### PROBLEM DESCRIPTION
When you reach the line containing "Task: Click the right" in the data below, begin returning lines exactly as written, and stop once the line containing "Task: Open the Avantis coin name link" has been returned.

Stored records

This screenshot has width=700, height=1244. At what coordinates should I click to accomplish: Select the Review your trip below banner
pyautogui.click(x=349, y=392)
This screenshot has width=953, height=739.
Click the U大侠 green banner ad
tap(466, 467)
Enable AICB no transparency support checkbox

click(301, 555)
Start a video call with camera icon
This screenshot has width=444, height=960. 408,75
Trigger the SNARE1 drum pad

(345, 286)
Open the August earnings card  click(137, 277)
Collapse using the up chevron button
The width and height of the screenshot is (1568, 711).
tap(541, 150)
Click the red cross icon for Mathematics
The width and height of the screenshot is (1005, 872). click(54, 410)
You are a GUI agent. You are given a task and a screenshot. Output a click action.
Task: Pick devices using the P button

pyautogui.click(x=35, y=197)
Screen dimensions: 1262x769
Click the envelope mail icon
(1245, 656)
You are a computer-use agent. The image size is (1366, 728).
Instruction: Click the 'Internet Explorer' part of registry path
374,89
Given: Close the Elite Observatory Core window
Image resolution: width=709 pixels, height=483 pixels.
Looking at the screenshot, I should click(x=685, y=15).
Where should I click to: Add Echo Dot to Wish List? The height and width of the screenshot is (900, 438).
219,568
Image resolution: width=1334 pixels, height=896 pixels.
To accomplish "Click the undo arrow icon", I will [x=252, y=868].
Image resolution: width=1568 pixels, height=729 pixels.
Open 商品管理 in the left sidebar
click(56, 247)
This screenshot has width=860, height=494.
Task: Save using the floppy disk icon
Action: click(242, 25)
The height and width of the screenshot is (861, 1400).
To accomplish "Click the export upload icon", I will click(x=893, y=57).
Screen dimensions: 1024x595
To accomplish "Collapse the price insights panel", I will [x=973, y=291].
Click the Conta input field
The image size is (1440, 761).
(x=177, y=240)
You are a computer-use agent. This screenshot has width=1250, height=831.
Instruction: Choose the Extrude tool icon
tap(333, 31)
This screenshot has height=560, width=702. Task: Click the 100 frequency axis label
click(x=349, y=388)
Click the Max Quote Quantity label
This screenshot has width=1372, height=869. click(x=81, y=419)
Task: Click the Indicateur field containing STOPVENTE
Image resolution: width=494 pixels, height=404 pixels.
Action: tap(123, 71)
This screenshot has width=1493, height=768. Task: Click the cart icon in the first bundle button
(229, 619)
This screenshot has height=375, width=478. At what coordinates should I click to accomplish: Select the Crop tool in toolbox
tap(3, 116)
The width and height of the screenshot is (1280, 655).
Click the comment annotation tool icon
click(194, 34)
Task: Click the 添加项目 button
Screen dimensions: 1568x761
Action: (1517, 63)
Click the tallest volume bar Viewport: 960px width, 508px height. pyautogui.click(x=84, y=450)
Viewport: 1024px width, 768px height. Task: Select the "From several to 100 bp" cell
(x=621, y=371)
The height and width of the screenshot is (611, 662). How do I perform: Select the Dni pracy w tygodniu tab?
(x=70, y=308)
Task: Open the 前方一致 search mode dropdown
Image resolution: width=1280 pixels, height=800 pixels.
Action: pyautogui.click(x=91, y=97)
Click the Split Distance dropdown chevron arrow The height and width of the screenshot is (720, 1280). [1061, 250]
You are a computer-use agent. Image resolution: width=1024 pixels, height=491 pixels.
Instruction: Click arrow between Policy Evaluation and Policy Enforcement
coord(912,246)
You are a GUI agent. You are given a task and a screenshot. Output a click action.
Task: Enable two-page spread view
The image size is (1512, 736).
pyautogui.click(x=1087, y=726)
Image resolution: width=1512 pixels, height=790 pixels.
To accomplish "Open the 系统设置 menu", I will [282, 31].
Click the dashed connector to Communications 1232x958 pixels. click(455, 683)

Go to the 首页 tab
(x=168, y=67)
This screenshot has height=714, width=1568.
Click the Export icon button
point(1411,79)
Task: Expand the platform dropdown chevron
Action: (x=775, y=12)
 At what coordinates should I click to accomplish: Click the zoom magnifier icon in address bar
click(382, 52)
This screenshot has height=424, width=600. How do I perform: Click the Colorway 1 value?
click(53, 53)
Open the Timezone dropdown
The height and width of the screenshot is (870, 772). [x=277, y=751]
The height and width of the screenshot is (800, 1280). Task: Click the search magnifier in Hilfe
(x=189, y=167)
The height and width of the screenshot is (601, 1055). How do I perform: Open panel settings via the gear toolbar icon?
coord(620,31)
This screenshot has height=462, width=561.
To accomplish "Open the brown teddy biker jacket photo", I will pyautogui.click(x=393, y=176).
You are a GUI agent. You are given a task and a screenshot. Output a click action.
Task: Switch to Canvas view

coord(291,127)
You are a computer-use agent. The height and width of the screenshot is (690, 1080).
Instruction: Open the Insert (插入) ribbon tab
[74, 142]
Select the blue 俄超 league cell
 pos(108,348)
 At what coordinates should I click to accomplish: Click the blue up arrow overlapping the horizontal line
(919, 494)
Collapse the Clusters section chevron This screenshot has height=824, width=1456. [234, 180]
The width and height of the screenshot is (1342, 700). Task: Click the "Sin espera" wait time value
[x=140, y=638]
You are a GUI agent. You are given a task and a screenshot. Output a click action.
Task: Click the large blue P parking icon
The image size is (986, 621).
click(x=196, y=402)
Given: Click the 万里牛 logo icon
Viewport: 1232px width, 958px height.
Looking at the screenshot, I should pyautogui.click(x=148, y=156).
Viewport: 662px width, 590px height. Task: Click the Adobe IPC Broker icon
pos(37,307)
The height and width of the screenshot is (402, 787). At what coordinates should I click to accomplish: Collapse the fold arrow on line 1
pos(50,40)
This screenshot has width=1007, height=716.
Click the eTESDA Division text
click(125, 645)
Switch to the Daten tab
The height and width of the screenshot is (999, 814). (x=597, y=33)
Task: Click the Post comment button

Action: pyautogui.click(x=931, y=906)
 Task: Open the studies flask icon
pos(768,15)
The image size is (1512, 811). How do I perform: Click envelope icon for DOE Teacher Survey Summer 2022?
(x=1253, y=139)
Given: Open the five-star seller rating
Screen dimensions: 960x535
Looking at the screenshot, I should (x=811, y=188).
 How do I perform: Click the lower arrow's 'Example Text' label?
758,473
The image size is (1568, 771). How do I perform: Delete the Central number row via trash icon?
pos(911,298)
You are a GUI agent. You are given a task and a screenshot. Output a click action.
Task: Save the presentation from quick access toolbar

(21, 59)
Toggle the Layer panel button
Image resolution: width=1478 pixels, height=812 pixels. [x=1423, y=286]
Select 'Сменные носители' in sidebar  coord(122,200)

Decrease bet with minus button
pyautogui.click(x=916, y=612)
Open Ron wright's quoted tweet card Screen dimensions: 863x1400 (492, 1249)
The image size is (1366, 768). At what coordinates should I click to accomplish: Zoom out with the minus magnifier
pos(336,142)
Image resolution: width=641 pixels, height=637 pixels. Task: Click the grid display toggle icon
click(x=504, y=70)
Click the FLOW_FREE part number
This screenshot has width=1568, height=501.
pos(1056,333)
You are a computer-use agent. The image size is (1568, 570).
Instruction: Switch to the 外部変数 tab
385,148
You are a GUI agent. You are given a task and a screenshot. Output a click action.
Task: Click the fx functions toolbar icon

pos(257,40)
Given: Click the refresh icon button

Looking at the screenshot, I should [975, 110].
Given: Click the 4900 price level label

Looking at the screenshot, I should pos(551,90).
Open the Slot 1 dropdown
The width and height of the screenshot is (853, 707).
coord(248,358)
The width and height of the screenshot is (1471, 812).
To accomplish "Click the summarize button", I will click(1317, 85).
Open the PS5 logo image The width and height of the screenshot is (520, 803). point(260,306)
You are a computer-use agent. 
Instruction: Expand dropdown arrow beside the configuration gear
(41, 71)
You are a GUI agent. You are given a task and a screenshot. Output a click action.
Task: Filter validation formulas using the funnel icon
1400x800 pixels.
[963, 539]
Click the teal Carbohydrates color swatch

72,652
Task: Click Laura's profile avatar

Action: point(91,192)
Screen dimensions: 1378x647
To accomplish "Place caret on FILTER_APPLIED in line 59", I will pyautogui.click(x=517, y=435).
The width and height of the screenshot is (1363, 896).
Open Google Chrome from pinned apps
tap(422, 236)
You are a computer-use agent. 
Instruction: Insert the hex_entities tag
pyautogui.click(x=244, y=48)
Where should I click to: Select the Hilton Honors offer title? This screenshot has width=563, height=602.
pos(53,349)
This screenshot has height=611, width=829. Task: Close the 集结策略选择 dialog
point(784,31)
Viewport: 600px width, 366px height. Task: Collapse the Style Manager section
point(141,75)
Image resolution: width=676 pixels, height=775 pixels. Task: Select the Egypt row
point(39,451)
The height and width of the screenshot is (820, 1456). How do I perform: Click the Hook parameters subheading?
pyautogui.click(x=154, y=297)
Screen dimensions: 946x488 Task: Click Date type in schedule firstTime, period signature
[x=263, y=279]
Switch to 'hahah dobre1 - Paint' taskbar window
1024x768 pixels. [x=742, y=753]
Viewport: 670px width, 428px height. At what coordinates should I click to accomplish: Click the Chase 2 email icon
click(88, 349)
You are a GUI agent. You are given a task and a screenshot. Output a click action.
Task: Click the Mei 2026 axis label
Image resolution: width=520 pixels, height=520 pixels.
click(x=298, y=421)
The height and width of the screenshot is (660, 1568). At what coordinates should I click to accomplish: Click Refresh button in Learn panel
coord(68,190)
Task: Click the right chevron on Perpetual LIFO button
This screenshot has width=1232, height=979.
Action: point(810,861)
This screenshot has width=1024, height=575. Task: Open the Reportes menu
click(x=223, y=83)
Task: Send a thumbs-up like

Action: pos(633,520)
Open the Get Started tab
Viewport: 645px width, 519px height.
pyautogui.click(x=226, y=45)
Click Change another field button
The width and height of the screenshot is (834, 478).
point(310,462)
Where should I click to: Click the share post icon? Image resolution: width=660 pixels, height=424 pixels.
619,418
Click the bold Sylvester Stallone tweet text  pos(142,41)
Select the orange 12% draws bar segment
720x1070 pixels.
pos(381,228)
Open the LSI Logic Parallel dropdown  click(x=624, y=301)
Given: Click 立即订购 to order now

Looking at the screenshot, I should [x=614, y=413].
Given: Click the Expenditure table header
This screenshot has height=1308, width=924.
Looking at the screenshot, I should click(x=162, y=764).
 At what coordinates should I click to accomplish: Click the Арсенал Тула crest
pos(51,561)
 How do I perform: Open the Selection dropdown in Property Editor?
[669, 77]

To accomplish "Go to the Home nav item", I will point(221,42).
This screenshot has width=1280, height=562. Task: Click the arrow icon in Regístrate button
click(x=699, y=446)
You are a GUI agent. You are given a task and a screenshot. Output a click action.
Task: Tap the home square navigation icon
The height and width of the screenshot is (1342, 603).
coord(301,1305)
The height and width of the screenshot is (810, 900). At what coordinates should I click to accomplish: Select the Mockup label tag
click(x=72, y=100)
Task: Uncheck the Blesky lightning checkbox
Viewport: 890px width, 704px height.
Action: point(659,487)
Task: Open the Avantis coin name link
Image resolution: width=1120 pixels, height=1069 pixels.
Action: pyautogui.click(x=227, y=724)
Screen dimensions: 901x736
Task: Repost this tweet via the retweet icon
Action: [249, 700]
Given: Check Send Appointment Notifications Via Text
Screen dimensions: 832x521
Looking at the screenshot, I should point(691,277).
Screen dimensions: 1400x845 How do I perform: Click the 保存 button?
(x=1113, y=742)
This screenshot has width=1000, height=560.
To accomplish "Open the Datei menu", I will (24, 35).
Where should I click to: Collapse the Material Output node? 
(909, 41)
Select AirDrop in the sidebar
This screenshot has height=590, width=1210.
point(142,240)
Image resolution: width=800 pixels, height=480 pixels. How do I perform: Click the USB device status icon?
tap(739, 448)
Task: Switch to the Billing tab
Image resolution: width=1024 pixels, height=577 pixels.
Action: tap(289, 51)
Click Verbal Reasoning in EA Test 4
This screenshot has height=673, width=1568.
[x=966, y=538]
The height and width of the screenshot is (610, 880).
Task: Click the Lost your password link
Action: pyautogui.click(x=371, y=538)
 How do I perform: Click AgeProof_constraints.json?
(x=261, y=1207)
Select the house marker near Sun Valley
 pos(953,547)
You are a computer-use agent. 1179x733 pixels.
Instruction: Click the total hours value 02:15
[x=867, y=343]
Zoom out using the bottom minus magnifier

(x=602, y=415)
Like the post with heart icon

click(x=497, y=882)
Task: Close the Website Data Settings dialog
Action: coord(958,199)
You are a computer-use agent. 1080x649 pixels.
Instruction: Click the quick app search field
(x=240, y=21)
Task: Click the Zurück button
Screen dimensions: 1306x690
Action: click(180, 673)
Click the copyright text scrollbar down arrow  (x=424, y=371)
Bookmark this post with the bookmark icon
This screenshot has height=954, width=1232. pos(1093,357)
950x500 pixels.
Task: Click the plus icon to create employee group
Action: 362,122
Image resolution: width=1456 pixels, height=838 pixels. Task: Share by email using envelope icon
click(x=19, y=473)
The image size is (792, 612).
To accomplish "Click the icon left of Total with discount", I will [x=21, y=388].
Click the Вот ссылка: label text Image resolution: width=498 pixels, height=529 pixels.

### WRITTEN SOLUTION
Task: Click the right chevron on Perpetual LIFO button
This screenshot has width=1232, height=979.
Action: point(810,861)
This screenshot has width=1024, height=575. Task: Open the Reportes menu
click(x=223, y=83)
Task: Send a thumbs-up like

Action: pos(633,520)
Open the Get Started tab
Viewport: 645px width, 519px height.
pyautogui.click(x=226, y=45)
Click Change another field button
The width and height of the screenshot is (834, 478).
point(310,462)
Where should I click to: Click the share post icon? Image resolution: width=660 pixels, height=424 pixels.
619,418
Click the bold Sylvester Stallone tweet text  pos(142,41)
Select the orange 12% draws bar segment
720x1070 pixels.
pos(381,228)
Open the LSI Logic Parallel dropdown  click(x=624, y=301)
Given: Click 立即订购 to order now

Looking at the screenshot, I should [x=614, y=413].
Given: Click the Expenditure table header
This screenshot has height=1308, width=924.
Looking at the screenshot, I should click(x=162, y=764).
 At what coordinates should I click to accomplish: Click the Арсенал Тула crest
pos(51,561)
 How do I perform: Open the Selection dropdown in Property Editor?
[669, 77]

To accomplish "Go to the Home nav item", I will point(221,42).
This screenshot has width=1280, height=562. Task: Click the arrow icon in Regístrate button
click(x=699, y=446)
You are a GUI agent. You are given a task and a screenshot. Output a click action.
Task: Tap the home square navigation icon
The height and width of the screenshot is (1342, 603).
coord(301,1305)
The height and width of the screenshot is (810, 900). At what coordinates should I click to accomplish: Select the Mockup label tag
click(x=72, y=100)
Task: Uncheck the Blesky lightning checkbox
Viewport: 890px width, 704px height.
Action: point(659,487)
Task: Open the Avantis coin name link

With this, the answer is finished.